Is complex analysis to real analysis what polar coordinates are to linear coordinates, and does this help explain the differences in their orientations?
 A: The best way to explain the difference, as I get it, is that the meaning of a derivative in complex analysis is much, much more restrictive than that in real analysis. This gives complex-differentiable functions much more structure than their counterparts in real analysis.

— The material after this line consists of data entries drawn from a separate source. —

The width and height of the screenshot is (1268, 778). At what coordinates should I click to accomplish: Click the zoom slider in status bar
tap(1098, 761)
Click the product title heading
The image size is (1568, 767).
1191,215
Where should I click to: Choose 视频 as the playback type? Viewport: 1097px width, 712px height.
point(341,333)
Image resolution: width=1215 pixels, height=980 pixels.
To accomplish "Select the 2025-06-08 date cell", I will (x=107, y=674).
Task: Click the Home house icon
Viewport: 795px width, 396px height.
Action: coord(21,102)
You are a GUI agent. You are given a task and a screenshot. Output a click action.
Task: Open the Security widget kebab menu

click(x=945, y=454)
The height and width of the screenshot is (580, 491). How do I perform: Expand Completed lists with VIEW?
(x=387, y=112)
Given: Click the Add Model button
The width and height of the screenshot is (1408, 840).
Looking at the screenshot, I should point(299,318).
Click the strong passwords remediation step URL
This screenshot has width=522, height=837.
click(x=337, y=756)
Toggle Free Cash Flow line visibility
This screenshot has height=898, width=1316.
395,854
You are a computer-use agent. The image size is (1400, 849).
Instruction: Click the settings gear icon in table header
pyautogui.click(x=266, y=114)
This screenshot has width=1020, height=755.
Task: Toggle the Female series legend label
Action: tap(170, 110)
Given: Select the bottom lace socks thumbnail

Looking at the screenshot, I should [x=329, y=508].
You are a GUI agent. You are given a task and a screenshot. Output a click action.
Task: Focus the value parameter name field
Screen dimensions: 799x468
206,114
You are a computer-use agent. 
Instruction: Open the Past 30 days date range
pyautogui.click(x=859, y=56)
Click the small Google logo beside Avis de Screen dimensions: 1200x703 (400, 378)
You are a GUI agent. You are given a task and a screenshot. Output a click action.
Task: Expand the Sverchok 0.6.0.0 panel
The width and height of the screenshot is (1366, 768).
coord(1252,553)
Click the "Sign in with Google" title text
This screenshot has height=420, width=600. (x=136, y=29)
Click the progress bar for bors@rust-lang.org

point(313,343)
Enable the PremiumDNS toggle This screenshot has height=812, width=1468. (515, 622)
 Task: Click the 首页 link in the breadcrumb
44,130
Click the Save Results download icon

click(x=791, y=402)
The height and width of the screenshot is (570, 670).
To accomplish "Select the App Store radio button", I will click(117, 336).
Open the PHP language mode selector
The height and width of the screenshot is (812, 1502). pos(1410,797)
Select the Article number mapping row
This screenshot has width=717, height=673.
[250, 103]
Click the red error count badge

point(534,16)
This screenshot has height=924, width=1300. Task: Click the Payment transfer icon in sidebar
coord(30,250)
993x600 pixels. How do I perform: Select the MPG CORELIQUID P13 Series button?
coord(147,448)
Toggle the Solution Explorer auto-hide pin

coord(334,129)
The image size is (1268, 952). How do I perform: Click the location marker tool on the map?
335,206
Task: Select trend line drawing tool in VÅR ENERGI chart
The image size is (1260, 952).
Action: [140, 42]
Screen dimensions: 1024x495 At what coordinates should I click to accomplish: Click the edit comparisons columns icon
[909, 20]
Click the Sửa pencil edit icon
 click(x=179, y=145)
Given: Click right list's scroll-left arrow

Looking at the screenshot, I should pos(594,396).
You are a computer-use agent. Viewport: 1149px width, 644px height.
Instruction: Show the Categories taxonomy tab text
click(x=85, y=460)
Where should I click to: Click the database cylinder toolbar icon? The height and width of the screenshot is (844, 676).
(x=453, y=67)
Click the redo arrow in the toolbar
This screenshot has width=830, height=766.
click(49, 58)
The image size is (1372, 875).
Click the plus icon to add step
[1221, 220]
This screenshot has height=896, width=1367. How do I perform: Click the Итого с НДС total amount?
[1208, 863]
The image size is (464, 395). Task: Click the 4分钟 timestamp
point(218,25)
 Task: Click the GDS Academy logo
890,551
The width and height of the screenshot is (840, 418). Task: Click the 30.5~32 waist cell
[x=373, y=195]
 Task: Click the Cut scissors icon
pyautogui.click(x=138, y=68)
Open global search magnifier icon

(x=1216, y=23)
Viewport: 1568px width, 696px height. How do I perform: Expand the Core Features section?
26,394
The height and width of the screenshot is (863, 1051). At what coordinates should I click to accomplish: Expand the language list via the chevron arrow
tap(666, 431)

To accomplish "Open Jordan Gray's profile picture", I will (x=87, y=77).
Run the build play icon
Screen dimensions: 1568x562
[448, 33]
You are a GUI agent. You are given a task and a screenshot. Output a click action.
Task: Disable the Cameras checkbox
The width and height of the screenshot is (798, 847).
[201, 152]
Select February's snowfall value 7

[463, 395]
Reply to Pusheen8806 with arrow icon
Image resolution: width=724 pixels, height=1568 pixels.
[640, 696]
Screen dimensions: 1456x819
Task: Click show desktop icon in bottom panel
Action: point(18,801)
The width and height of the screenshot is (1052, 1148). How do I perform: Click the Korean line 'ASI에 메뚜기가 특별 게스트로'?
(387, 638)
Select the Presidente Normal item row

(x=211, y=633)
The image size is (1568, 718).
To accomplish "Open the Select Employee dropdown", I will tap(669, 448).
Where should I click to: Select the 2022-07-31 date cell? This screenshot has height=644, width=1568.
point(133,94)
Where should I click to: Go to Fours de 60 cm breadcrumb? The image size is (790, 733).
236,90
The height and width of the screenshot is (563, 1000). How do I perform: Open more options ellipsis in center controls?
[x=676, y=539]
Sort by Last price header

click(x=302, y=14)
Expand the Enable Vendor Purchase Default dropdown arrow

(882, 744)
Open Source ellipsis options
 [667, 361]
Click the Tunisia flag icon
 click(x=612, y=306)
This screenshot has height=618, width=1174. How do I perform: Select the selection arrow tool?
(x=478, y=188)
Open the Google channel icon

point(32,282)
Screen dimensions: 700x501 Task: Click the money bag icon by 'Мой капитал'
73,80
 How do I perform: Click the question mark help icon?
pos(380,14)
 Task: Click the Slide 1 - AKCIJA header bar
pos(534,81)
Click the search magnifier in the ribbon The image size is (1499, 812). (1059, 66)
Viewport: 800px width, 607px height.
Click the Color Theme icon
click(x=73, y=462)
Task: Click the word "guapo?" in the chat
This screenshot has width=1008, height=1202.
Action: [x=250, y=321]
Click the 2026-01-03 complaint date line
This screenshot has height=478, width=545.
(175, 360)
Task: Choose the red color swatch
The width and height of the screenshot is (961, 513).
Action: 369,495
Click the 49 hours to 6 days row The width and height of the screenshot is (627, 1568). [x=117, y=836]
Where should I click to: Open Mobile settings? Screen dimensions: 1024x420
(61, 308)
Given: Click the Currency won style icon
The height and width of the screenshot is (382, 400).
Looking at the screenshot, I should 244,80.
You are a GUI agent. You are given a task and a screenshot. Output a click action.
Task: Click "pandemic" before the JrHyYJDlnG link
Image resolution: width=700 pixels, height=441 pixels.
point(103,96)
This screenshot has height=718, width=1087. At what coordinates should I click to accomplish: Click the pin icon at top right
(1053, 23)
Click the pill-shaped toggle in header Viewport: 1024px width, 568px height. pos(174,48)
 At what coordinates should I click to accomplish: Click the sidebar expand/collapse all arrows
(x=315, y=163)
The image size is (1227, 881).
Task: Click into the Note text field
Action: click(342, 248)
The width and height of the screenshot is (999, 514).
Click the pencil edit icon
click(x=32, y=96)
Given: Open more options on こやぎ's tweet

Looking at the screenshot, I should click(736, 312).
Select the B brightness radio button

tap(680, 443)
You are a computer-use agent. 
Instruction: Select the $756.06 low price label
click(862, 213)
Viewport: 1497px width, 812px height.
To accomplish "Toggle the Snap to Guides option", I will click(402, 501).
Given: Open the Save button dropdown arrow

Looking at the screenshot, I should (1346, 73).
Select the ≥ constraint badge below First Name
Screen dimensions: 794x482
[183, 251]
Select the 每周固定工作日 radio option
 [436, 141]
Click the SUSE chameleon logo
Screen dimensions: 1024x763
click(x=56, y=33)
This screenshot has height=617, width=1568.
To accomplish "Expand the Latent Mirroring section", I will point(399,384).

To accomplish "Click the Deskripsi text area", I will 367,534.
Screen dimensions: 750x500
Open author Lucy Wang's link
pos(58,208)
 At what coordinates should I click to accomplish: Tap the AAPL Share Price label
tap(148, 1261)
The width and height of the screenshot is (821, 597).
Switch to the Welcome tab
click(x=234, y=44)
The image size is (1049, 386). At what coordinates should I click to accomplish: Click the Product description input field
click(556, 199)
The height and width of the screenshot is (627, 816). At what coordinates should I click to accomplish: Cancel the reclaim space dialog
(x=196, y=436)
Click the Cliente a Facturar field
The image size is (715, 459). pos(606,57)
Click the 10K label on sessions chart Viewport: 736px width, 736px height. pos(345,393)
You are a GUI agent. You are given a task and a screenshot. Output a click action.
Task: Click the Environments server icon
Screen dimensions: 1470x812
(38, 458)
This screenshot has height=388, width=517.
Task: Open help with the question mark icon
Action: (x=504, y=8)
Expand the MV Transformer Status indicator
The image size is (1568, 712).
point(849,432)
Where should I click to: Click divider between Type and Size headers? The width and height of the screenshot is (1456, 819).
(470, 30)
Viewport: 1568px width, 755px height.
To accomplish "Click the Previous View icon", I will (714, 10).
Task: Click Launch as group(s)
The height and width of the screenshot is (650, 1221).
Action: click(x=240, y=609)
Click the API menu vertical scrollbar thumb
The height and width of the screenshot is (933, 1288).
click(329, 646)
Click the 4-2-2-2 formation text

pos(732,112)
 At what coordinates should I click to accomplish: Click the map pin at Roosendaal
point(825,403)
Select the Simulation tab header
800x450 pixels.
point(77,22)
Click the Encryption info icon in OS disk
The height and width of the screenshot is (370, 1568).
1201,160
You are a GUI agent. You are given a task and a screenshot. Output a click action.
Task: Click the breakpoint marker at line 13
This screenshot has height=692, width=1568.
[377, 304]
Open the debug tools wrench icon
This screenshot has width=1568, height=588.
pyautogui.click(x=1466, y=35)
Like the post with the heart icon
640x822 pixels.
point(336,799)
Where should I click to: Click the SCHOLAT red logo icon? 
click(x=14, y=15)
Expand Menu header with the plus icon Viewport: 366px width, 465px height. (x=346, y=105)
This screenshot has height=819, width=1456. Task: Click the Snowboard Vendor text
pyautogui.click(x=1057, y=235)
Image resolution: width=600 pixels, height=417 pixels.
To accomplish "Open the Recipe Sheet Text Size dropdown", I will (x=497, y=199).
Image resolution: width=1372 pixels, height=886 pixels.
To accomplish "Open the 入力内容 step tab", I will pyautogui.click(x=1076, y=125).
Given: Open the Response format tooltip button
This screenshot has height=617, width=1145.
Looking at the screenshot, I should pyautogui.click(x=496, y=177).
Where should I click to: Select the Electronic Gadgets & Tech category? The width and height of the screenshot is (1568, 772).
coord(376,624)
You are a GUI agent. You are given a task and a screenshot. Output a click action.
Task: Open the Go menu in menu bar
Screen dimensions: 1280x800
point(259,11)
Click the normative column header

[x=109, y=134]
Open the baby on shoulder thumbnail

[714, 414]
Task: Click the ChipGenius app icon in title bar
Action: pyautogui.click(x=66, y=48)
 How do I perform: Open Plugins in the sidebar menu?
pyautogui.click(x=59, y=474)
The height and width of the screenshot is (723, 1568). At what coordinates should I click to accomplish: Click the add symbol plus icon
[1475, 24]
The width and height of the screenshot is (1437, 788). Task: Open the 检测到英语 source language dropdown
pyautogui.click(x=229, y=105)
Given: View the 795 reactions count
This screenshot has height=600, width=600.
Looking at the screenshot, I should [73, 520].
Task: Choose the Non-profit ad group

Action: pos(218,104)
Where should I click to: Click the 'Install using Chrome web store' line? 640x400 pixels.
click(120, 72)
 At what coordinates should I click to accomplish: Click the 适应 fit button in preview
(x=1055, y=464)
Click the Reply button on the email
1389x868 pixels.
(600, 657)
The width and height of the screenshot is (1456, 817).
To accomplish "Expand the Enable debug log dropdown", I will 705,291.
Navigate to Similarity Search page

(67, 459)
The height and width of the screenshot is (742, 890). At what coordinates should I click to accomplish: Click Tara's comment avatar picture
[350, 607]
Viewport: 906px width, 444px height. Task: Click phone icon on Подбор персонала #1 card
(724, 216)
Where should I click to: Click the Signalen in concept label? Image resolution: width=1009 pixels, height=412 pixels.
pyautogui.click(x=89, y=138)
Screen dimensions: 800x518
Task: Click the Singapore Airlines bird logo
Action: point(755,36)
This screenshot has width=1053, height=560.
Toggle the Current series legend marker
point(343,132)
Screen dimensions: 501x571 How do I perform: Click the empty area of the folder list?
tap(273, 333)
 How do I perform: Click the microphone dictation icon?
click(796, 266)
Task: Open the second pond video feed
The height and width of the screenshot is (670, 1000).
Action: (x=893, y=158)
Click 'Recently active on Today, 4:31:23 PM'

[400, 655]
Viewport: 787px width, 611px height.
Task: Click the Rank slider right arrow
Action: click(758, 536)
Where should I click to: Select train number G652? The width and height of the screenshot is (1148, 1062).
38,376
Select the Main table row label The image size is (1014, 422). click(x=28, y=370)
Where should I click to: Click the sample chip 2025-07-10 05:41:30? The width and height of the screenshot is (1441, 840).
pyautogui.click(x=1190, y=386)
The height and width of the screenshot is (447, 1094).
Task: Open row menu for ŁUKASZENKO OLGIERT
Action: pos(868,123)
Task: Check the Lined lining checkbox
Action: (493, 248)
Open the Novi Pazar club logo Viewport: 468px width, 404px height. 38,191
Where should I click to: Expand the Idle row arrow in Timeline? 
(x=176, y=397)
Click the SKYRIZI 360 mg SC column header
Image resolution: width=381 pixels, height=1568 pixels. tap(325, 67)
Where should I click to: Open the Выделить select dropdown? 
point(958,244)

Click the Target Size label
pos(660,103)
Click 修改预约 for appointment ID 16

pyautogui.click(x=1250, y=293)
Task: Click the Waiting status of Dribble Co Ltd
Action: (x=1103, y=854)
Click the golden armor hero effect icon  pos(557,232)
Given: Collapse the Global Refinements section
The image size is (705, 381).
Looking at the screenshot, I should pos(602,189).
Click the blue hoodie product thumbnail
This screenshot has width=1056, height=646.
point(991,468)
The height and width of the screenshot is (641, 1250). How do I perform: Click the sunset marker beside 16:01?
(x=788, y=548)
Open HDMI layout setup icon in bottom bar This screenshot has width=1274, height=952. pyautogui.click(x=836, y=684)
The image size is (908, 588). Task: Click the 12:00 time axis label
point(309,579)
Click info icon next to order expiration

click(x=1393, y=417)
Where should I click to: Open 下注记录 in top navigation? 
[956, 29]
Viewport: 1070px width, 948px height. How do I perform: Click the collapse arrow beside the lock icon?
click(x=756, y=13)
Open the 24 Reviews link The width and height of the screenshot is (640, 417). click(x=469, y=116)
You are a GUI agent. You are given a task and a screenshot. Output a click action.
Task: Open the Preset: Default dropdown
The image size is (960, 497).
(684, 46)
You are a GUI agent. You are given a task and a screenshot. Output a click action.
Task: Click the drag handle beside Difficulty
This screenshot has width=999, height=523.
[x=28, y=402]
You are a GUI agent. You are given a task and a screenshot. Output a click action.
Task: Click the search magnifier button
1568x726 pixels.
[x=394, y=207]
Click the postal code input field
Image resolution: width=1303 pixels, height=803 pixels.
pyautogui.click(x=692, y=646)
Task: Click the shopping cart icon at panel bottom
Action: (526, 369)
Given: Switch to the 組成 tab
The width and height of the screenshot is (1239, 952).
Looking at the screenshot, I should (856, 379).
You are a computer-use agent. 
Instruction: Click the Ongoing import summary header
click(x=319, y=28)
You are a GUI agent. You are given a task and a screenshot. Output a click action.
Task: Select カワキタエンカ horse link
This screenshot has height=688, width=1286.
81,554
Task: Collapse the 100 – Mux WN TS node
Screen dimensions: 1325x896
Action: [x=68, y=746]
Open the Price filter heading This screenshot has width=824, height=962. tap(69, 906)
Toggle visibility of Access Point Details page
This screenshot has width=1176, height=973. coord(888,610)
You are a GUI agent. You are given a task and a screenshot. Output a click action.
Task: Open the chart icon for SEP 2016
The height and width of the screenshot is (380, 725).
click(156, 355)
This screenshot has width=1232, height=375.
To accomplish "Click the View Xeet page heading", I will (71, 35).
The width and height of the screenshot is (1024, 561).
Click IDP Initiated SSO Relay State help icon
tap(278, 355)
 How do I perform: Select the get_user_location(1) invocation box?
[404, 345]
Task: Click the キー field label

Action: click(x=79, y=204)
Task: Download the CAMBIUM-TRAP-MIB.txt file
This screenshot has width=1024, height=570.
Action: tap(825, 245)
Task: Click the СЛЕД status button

This can be thought to have something to do with having more dimensions. In particular, 2D geometry has more structure than 1D. To understand just how they are "much more restrictive" geometrically, we can think of a differentiable real function to be one that looks, on a small scale, like a "stretch" of the line around that area. But a complex-differentiable function on the plane has to actually look like a shape-preserving transformation in a small area. It cannot stretch (irregularly), reflect, or otherwise change shapes. It can only change scale or rotate. Much more information is required to be preserved, and this makes the functions more restricted and mathematically more interesting. In general, the more rules your widgets have to follow, the more interesting they tend to be.
More formally, a general 2D differentiable function from the 2D plane to the 2D plane is one where its partial derivatives all exist everywhere, so we have a Jacobian matrix. To be complex-differentiable, we essentially add the requirement that this matrix looks like a matrix representation of a complex number. (The equations on the partial derivatives that this gives are the Cauchy-Riemann equations.) This complex number is the function's complex derivative.
Sequences in the complex numbers aren't much different from real numbers: they can be thought of as just pairs of real numbers. In particular, there is nothing magic about convergence, limits, etc. of sequences of elements of $\mathbb{C}$ versus those of elements of $\mathbb{R}^2$. In this sense there isn't as much "new" to get in sequence stuff. The new stuff really comes from differentiable functions and the much more restrictive definition of complex derivative. The thing that sets the complex numbers apart from just plain old pairs of real numbers is their multiplication operation, which entangles the real and imaginary components together. And it is in the derivative where this operation is exploited, by the division by the complex increment $\Delta z$. In addition, a limit of a complex function, which is what the difference quotient is, as opposed to the limit of a sequence, is also more restrictive, since we have far more "angles of attack" we have to account for in 2 dimensions instead of in 1 dimension.